# Activity
The expected result is the segment of the entries that begins with the line containing "Instruction: Click the" and ends with the last line, copied verbatim.

(Stored items from a collection)
————

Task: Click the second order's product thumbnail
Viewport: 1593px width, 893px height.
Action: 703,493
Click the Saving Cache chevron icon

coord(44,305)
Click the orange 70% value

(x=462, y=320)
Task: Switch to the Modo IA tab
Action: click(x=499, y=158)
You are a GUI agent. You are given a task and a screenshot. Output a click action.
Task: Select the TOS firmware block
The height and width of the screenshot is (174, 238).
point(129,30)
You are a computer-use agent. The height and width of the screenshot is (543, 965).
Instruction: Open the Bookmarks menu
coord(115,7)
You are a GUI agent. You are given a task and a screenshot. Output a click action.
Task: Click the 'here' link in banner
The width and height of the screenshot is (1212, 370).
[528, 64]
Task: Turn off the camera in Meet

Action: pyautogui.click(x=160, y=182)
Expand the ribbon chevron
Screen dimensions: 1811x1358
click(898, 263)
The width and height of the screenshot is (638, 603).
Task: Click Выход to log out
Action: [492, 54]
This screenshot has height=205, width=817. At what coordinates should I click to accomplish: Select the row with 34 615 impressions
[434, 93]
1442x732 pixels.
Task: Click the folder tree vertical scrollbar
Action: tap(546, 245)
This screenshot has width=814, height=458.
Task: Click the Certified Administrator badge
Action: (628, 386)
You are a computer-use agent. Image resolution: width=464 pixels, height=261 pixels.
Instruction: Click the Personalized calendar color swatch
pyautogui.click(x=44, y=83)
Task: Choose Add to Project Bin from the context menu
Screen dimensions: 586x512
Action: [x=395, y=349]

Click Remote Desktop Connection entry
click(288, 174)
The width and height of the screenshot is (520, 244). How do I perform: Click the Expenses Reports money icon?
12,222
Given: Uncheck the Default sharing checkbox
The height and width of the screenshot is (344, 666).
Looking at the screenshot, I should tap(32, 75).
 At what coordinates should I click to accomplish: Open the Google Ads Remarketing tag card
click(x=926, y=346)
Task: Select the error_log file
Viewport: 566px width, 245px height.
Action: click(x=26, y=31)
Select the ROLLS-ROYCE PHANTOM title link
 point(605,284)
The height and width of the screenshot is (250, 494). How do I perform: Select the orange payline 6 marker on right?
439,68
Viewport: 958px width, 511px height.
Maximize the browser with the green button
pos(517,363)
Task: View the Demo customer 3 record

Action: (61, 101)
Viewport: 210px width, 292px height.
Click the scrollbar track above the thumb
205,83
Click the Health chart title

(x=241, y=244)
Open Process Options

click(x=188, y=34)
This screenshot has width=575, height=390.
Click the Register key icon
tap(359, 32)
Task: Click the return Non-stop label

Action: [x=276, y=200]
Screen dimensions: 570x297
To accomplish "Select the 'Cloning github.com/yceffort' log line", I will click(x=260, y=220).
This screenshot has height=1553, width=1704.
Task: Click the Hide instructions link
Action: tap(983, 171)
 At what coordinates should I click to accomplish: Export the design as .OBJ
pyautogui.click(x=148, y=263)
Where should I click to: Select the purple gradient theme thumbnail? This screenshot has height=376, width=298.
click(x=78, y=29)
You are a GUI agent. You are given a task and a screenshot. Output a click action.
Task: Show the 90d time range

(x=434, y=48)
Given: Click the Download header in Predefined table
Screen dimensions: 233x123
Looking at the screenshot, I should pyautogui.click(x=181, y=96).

————

# Answer for this exercise
Instruction: Click the Personalized calendar color swatch
pyautogui.click(x=44, y=83)
Task: Choose Add to Project Bin from the context menu
Screen dimensions: 586x512
Action: [x=395, y=349]

Click Remote Desktop Connection entry
click(288, 174)
The width and height of the screenshot is (520, 244). How do I perform: Click the Expenses Reports money icon?
12,222
Given: Uncheck the Default sharing checkbox
The height and width of the screenshot is (344, 666).
Looking at the screenshot, I should tap(32, 75).
 At what coordinates should I click to accomplish: Open the Google Ads Remarketing tag card
click(x=926, y=346)
Task: Select the error_log file
Viewport: 566px width, 245px height.
Action: click(x=26, y=31)
Select the ROLLS-ROYCE PHANTOM title link
 point(605,284)
The height and width of the screenshot is (250, 494). How do I perform: Select the orange payline 6 marker on right?
439,68
Viewport: 958px width, 511px height.
Maximize the browser with the green button
pos(517,363)
Task: View the Demo customer 3 record

Action: (61, 101)
Viewport: 210px width, 292px height.
Click the scrollbar track above the thumb
205,83
Click the Health chart title

(x=241, y=244)
Open Process Options

click(x=188, y=34)
This screenshot has width=575, height=390.
Click the Register key icon
tap(359, 32)
Task: Click the return Non-stop label

Action: [x=276, y=200]
Screen dimensions: 570x297
To accomplish "Select the 'Cloning github.com/yceffort' log line", I will click(x=260, y=220).
This screenshot has height=1553, width=1704.
Task: Click the Hide instructions link
Action: tap(983, 171)
 At what coordinates should I click to accomplish: Export the design as .OBJ
pyautogui.click(x=148, y=263)
Where should I click to: Select the purple gradient theme thumbnail? This screenshot has height=376, width=298.
click(x=78, y=29)
You are a GUI agent. You are given a task and a screenshot. Output a click action.
Task: Show the 90d time range

(x=434, y=48)
Given: Click the Download header in Predefined table
Screen dimensions: 233x123
Looking at the screenshot, I should pyautogui.click(x=181, y=96).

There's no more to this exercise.